Answer

**step1** Understanding the problem

We are given an equation $$ x^{2}+k x+6=0 $$ and told that $$ x=3 $$ is a root of this equation. This means that when we substitute $$ x=3 $$ into the equation, the equation will be true. Our goal is to find the value of 'k'.

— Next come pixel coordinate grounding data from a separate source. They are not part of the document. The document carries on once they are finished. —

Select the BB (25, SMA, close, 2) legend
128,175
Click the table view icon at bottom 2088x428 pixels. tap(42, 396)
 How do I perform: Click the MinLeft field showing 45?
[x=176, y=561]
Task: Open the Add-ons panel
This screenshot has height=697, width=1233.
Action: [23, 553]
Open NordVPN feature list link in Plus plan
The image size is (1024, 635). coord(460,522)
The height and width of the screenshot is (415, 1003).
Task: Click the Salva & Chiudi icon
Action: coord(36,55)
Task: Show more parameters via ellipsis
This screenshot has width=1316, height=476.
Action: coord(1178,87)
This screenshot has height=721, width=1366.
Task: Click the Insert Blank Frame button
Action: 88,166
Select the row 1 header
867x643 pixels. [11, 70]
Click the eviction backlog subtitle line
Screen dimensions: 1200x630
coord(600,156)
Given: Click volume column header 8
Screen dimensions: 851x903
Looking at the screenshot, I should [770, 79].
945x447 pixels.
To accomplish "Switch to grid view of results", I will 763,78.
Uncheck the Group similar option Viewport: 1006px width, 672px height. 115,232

**step2** Substituting the value of x

Since $$ x=3 $$ is a root, we can replace every 'x' in the equation with '3'.
The equation becomes:
$$ (3)^{2} + k \times (3) + 6 = 0 $$

**step3** Simplifying the equation

Now, we will calculate the values of the terms in the equation.
$$ (3)^{2} $$ means $$ 3 \times 3 $$, which is $$ 9 $$.
$$ k \times (3) $$ can be written as $$ 3k $$.
So, the equation simplifies to:
$$ 9 + 3k + 6 = 0 $$

**step4** Combining constant terms

Next, we combine the constant numbers on the left side of the equation.
$$ 9 + 6 = 15 $$
So, the equation becomes:
$$ 15 + 3k = 0 $$

**step5** Isolating the term with k

To find 'k', we need to get the term $$ 3k $$ by itself on one side of the equation. We can do this by subtracting 15 from both sides of the equation.
$$ 15 + 3k - 15 = 0 - 15 $$
This simplifies to:
$$ 3k = -15 $$

**step6** Solving for k

Finally, to find 'k', we need to divide both sides of the equation by 3.
$$ \frac{3k}{3} = \frac{-15}{3} $$
$$ k = -5 $$
Therefore, the value of k is -5.